Michel Rousseau, président de la Fondation Concorde (parrainée par Jérôme Monod, conseiller politique de Jacques Chirac, lui-même à l’origine de Fondapol), l’admet volontiers  : le but est de «  ramener les décideurs autour de nos idées  ». Il se targue, avec les économistes libéraux de la fondation, d’avoir poussé le thème de la réindustrialisation dans la campagne présidentielle, en rassemblant, dès mars 2011, pour une journée d’étude à l’Assemblée nationale, «  aussi bien Jean-François Copé que François Hollande  », Louis Gallois ou Anne Lauvergeon. Si Michel Rousseau prend acte du nouveau pouvoir en place et du renouvellement des générations qui va s’opérer, il n’entend pas en être écarté, et compte pêcher dans les cabinets ministériels de futurs experts. Non pour intégrer une nouvelle pensée socialiste, mais… pour faire perdurer les idées de Concorde. L’objectif n’est ni plus ni moins que de «  remplacer les idéologies d’ici dix ou quinze ans  ».

Et quoi de mieux que les médias dominants comme vecteur de diffusion  ? Le documentaire de Gilles Balbastre, les Nouveaux Chiens de garde, a listé scrupuleusement ces économistes qui disposent d’un rond de serviette attitré. «  Nous avons, dit-il, décompté que des économistes hétérodoxes comme Frédéric Lordon ou Jean Gadrey sont invités vingt à trente fois moins sur les plateaux en une année que des personnalités libérales comme Alain Minc, Michel Godet, Jean-Hervé Lorenzi, Élie Cohen ou encore Daniel Cohen… Ces experts-là sont directement employés par les puissances financières, conseillers ou administrateurs. Savoir cela balaie la légitimité de leurs expertises.  »

Et ils ne squattent pas seulement les plateaux télé  : entre septembre 2010 et juin 2011, Jean-Hervé Lorenzi, l’une des têtes de Turc du documentaire, a eu à peu près une invitation tous les trois mois dans le Carrefour de l’économie sur France Inter. «  Entre 1998 et 2011, la fréquence des articles du Monde renvoyant à des think tanks a été multipliée par 15  », relèvent encore Lenglet et Vilain dans leur livre. Ajoutons une distorsion supplémentaire, «  80 % des experts utilisés par les médias français sont des hommes  », selon le rapport 2011 de la commission sur l’image des femmes dans les médias.

Le libéral Institut Montaigne de Claude Bébéar a même coproduit la diffusion sur la chaîne publique LCP de «  débats de campagne  » où, des clubs libéraux aux multinationales, l’entre-soi domine (excepté la présence de Jean-Claude Mailly, secrétaire général de FO, opposé au PDG d’Atos, l’ancien ministre Thierry Breton).

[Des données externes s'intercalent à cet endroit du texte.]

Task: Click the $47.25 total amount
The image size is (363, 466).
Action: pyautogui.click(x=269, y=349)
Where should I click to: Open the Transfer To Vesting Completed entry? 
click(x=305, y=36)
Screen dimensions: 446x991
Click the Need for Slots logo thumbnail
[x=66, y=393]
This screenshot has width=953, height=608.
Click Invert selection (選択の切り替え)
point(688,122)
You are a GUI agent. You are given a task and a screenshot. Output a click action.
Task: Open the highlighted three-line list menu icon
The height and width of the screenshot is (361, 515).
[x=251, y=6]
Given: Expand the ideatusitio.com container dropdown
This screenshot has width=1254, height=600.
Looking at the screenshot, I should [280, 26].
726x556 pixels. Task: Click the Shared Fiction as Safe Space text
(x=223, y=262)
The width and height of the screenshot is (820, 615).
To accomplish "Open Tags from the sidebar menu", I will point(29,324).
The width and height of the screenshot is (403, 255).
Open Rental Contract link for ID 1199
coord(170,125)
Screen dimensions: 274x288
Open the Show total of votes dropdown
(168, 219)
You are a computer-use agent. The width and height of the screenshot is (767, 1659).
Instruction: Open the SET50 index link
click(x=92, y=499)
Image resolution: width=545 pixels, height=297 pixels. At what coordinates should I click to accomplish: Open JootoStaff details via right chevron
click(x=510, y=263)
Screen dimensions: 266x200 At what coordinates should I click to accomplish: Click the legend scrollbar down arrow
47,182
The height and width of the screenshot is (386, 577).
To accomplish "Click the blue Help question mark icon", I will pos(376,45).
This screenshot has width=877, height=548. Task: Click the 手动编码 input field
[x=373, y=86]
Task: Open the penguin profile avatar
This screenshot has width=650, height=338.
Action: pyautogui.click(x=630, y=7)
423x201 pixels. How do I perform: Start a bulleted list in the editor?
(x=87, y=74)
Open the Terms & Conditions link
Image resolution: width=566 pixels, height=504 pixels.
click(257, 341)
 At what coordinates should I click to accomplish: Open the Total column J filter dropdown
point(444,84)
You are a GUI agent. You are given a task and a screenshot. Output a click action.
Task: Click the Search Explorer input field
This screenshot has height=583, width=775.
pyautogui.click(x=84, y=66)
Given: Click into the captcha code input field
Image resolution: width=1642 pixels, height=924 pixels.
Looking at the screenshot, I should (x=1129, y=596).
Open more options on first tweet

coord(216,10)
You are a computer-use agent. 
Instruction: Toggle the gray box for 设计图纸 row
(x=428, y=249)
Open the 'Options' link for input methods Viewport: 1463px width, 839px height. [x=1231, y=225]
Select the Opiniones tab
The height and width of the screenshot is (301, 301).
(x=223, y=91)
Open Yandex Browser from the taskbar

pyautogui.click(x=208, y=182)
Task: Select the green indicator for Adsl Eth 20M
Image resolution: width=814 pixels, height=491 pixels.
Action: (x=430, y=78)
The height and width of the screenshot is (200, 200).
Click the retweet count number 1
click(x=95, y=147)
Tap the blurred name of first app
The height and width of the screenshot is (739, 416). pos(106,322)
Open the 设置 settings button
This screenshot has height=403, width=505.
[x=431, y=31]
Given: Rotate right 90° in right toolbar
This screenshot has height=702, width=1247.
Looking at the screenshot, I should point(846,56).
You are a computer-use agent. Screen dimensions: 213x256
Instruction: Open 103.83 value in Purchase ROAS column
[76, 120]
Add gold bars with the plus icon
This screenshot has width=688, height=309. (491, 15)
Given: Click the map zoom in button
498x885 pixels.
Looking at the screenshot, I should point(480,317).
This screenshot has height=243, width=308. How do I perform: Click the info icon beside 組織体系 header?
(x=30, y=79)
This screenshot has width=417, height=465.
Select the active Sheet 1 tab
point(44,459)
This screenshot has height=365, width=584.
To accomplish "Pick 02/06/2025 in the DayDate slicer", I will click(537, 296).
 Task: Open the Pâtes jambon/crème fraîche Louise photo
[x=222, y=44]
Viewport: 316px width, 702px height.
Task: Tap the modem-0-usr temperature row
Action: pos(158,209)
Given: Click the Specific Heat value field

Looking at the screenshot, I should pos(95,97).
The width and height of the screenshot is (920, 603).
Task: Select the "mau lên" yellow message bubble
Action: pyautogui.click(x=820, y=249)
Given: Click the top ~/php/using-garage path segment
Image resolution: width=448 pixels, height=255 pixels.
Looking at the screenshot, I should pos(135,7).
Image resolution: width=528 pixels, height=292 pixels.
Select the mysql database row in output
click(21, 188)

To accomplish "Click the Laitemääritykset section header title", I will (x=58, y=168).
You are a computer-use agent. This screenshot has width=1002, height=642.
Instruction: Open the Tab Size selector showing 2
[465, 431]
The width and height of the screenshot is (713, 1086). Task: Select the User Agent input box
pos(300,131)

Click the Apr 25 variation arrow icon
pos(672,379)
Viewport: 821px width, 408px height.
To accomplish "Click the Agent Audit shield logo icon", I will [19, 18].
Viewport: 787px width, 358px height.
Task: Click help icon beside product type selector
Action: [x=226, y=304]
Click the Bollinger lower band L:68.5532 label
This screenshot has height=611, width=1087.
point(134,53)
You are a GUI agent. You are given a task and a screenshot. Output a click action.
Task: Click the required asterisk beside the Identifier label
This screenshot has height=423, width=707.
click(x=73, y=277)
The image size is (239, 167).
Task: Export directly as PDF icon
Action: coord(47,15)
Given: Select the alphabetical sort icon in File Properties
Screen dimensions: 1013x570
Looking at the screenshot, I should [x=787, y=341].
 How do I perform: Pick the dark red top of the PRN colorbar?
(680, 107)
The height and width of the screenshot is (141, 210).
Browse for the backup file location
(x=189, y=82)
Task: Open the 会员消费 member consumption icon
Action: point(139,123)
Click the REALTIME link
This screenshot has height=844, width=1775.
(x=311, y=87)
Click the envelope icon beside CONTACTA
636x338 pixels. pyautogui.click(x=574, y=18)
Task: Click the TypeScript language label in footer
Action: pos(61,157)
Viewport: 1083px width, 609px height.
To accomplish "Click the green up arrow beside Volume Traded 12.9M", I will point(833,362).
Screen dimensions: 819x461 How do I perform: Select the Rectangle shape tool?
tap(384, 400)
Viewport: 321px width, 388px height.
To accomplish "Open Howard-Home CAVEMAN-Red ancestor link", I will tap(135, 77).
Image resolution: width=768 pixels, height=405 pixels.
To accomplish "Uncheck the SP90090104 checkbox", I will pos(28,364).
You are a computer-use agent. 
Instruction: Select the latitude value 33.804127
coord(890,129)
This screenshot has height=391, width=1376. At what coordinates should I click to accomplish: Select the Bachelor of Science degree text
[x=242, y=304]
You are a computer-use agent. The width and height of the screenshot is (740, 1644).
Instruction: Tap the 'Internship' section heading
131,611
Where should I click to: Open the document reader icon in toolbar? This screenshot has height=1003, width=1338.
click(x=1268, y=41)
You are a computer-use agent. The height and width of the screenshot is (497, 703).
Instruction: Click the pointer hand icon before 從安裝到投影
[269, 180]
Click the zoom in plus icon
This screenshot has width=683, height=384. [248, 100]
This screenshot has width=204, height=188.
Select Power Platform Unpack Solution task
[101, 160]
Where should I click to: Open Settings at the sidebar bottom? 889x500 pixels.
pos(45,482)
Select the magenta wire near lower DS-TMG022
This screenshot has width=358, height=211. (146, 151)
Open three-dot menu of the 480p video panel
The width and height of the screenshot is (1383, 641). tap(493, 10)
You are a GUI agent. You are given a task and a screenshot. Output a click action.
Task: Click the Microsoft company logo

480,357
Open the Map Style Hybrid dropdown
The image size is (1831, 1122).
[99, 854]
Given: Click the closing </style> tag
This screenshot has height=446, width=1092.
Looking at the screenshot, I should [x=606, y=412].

40 % environ du financement des think tanks libéraux est issu de banques ou compagnies d’assurances, le reste provenant d’entreprises ayant largement profité de la mondialisation. On n’en discutera donc guère ses ravages. Entre les grands médias et les réservoirs d’experts, c’est donc audience contre influence. Le schéma voulant qu’experts issus des think tanks et médias se fassent la courte échelle a toutefois une faille  : la crédibilité des seconds, en perte de vitesse. La résistance du public a ainsi pu se mesurer en 2005, lors du référendum sur le traité constitutionnel européen, que le non des Français a rejeté à 54,5 % quand la plupart des grands médias vantaient, à grand renfort de voix «  autorisées  », le oui.